Martin Luther King, Jr.
said that only nonviolent resistance could make a change. He pointed out that violence would never work because black people
would never win; violence only ended by killing more black people. The
statement he made that really surprised me was this: “I don’t think there is
any real organization to these riots. I think they grow out of the conditions I
have mentioned all along and as long as these intolerable conditions are there …
every city will sit on a powder keg, and can explode over the slightest
incident.”
Then I turned on MSNBC
and Baltimore was burning.
We talked about Malcom
X and Martin Luther King,Jr. and the riots in Baltimore today. The things most
of us agreed on were that both men were right. Violence could not win, but non-violence
has not worked entirely either. There were those who said that things would
never change, and those who thought that if there could be a middle way to force
change without violence, there might be some hope. The people in my classes
gave me hope because they were talking about something that they cared about
deeply, and they talked without hurting each others’ feelings.
I haven’t watched
the news yet today. I am still haunted by what I saw last night.
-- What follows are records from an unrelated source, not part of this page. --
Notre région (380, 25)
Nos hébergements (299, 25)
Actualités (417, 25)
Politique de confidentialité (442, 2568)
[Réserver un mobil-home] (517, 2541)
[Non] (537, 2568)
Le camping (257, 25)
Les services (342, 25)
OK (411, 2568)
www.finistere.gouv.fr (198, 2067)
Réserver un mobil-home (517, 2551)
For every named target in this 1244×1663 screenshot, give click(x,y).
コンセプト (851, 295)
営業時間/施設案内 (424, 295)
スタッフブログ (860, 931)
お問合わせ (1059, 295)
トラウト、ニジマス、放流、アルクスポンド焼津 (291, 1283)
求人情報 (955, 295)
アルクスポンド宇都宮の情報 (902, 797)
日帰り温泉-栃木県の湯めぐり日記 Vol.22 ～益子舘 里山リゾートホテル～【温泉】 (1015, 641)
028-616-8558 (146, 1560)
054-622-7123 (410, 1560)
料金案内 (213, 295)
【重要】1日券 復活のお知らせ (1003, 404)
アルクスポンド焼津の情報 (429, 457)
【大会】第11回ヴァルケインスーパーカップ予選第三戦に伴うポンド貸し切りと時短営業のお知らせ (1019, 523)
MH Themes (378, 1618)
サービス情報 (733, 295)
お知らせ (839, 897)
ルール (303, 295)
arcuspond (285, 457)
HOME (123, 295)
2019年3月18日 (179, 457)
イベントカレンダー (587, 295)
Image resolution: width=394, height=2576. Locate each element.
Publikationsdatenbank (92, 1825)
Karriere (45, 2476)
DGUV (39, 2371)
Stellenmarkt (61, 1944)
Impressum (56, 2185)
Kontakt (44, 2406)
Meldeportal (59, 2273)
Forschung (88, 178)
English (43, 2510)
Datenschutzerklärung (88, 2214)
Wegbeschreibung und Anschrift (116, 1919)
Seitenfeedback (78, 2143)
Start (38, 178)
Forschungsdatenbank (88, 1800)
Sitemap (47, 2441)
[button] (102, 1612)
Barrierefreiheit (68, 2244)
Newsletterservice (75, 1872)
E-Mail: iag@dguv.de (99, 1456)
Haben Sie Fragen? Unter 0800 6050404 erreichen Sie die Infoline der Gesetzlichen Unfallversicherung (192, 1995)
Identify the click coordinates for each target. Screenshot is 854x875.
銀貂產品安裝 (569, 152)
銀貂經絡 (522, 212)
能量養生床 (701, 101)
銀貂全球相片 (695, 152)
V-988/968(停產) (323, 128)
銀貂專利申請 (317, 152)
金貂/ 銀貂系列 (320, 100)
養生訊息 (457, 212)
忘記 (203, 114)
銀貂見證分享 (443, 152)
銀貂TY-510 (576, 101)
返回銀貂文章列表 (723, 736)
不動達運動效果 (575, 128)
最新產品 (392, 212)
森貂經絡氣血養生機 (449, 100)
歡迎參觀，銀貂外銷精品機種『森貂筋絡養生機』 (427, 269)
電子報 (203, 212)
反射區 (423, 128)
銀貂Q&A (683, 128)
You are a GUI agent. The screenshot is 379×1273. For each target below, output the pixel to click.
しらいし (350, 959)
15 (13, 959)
A woman threw
her arms into the air and asked why the police and politicians weren’t there to
help save her neighborhood. She was there because she had come to get her son
and take him home and away from the violence. And I saw a minister standing in front of a
community center his congregation had been building for eight years –
completely burned down behind him. He was asked what he thought of the rioters
and he said, “violence is the voice of the unheard.” And I saw the line of
police with helmets and shields slowly moving ahead to make the rioters leave
the area. I heard that 6 police officers were in the hospital with serious
injuries – others were hurt but not severely.
And it has been 50
years since Malcolm X was assassinated, but last night Baltimore was burning.
This is beautifully written and well put. Thank you for saying this. I actually got a little weepy at the end.